Задание A
Выпишите из текста о смерти Луи все фрагменты, заключенные в кавычки-«ёлочки».
Задание B
Где и на сколько времени молча остановилась торжественная процессия, согласно тексту о смерти Луи?
Задание C
Продолжите текст о смерти Луи, начав сразу после его последнего предложения.

Во Франции, на родине, не появилось вообще ничего. Пьер дал понять, что известие о смерти Луи должно остаться в тайне от парижан; только через два месяца команда на Рю де ла Пэ узнает об огромной потере. Возможно, памятуя о цензуре, Маршан писал Пьеру в сентябре, косвенно упоминая о «болезненном событии», которое «опечалило ваших сотрудников», особенно тех, кто имел честь работать с «великим человеком, которого больше нет». После войны тело Луи отправят через океан, в склеп Картье в Версале, и Cartier Paris проведет поминальную службу. Присутствовавшие на церемонии описывали ее как величественное королевское событие, а не как похороны ювелира: торжественная процессия молча остановилась на две минуты у дома 13 по Рю де ла Пэ.
Отныне здесь все должно было выглядеть так, как раньше. Но здание будто потеряло душу. Для Жако, которого Луи много лет назад нашел на лестнице и оценил еще до того, как звездный дизайнер осознал себя гением, свет угас. Туссен, «величайшая ученица Луи», осиротела без наставника и родственной души. И они соединились в оплакивании человека, которого оба любили. Король ювелиров был требователен, но его гениальность не вызывала сомнений; он создал марку Cartier. Пустота эхом прокатилась по шоуруму. Кабинет Луи остался тем же – словно он мог появиться в любой момент. Отчасти это было сделано для немцев, которые верили, что главный акционер компании все еще у власти. Но и сотрудники фирмы не желали мириться с фактом ухода патриарха. Опасались, что без лидера все предприятие может потерять смысл.

Выдержка из листинга
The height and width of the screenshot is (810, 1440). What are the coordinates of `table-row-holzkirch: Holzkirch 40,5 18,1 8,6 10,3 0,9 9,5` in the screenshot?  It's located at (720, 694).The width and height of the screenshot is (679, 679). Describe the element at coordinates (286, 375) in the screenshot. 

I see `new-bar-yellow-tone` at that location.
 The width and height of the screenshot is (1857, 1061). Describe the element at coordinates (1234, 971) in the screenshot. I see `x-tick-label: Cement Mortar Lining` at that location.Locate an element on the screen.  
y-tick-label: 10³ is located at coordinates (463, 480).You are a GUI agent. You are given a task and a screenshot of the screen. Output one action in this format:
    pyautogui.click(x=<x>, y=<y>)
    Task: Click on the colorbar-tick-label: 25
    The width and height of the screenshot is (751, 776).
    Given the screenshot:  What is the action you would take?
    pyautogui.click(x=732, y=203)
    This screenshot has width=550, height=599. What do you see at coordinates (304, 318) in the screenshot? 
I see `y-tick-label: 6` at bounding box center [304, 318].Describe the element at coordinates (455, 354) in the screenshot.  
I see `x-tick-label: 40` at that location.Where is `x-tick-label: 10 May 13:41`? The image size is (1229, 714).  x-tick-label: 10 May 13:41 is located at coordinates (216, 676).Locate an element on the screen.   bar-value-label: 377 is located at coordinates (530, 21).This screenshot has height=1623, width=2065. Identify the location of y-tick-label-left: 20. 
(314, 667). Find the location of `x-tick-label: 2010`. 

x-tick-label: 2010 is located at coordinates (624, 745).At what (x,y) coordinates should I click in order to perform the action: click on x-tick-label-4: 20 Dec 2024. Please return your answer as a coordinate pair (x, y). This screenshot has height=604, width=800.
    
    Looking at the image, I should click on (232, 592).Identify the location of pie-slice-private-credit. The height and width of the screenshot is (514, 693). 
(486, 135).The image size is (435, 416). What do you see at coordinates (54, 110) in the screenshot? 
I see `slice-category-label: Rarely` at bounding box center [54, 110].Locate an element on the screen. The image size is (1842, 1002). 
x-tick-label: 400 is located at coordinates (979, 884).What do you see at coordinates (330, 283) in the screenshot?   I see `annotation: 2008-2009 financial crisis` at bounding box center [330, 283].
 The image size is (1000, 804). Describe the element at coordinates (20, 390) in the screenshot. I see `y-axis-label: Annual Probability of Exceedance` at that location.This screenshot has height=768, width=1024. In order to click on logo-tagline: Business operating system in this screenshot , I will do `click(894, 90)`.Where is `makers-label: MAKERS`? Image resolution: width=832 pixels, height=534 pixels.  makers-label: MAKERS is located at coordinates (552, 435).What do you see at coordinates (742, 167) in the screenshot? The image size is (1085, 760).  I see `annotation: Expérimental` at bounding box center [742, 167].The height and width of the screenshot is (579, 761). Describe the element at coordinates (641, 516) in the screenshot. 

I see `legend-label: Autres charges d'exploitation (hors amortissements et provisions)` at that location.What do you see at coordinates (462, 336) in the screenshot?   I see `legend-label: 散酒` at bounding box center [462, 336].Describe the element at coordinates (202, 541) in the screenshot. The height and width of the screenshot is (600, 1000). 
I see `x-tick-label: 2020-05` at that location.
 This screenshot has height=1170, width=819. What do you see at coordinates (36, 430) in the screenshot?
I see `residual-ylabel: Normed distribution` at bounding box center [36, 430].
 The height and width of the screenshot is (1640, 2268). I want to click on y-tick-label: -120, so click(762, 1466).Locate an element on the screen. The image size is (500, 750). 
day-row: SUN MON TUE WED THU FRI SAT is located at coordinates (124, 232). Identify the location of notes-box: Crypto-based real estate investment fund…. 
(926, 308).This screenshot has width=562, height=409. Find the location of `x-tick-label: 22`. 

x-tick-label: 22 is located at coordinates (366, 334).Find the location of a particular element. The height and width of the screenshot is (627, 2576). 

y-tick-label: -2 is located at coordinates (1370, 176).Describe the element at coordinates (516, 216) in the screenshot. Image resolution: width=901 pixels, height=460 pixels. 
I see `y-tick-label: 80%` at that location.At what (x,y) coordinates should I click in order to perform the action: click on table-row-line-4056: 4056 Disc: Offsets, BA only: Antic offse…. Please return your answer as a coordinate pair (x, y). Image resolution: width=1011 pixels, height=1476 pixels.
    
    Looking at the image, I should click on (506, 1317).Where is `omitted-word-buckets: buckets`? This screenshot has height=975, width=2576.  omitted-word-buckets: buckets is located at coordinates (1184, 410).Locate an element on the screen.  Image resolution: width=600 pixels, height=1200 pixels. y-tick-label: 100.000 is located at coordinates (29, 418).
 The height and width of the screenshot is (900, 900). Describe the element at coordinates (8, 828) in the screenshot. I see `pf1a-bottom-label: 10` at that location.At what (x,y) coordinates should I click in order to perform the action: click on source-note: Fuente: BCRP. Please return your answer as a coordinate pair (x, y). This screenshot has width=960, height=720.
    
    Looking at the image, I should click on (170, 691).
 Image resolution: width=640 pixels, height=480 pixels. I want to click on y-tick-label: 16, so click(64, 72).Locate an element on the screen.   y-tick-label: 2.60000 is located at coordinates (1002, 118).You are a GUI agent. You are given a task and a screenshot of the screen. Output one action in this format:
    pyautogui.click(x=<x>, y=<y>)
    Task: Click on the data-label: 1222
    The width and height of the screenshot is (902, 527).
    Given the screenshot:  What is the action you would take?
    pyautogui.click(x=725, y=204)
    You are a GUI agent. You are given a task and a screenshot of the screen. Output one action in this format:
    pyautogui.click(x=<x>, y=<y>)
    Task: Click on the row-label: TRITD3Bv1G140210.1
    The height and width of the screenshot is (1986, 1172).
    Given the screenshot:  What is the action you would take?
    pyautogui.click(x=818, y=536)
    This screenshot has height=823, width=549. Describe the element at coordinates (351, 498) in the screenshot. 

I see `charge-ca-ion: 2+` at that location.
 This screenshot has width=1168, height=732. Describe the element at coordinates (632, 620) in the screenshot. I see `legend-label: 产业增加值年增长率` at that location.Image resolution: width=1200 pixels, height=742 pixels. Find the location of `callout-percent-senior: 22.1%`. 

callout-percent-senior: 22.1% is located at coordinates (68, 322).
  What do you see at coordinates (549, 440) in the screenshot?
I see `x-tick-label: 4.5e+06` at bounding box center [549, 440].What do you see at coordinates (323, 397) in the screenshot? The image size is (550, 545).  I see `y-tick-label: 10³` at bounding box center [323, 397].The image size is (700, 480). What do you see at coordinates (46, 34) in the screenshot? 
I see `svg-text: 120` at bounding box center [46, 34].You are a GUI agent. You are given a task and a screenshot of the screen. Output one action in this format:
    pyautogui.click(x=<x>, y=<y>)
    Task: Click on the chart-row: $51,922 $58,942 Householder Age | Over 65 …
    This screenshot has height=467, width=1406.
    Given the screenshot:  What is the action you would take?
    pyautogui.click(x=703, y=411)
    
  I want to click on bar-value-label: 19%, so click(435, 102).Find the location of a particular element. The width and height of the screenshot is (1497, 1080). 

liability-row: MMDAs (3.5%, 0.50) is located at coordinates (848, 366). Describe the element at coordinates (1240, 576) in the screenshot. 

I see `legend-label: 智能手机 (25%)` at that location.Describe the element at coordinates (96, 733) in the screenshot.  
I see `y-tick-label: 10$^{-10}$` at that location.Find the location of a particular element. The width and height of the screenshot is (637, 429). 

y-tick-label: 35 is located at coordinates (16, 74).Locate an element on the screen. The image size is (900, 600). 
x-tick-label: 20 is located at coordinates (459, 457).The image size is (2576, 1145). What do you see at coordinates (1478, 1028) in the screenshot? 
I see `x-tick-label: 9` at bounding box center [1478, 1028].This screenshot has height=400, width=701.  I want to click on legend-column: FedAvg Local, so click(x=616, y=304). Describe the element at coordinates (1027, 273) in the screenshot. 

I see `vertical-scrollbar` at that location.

Поле для ответа A
«болезненном событии»
«опечалило ваших сотрудников»
«великим человеком, которого больше нет»
«величайшая ученица Луи»

Поле для ответа B
Процессия молча остановилась на две минуты у дома 13 по Рю де ла Пэ.

Поле для ответа C
Мой президент
Через два месяца после смерти Луи Дево вернулся на Рю де ла Пэ, 13, чтобы сообщить, что его «несравненный учитель», человек, который научил его «столь многому в искусстве, эстетике, красоте форм и цветов», ушел. Дево, старший директор, который начинал как секретарь босса, отсутствовал три года. Награжденный Военным крестом за то, что был первым французом, сбившим вражеский самолет, в 1940 году он попал в плен после того, как ему было приказано установить пушки на вершине большого холма. «Генералы, видимо, забыли, что пушка не может стрелять ниже горизонта. Немцам оставалось только подняться в гору, чтобы захватить орудия. Дево был взят в плен». Пьер неустанно добивался освобождения Дево, но на это ушло больше двух лет. Освободившись в сентябре 1942 года, он добрался до Швейцарии, откуда телеграфировал Картье в поисках безопасного пути в оккупированный Париж. В конце концов ему помогла вдова Луи, Жаки. Она связалась с подругой в Берне, и ей пообещали «все, что необходимо в ваших интересах». Через неделю Дево вернулся на Рю де ла Пэ, 13.
Годы оккупации наложили свой отпечаток на «Город Света». Широкие улицы, когда-то заполненные транспортом, казались пугающе тихими и пустынными. Оставшиеся автомобили работали на древесном газе, а не на бензине, веломобили заменили такси. Добывать пищу становилось все труднее, люди выживали на брюкве, которую раньше скармливали скоту. Собак в 1940 году переловили немцы, использовавшие их для разминирования страны, а кошки закончили свою жизнь в кастрюлях. Люди держали кур и кроликов в углах маленьких квартир.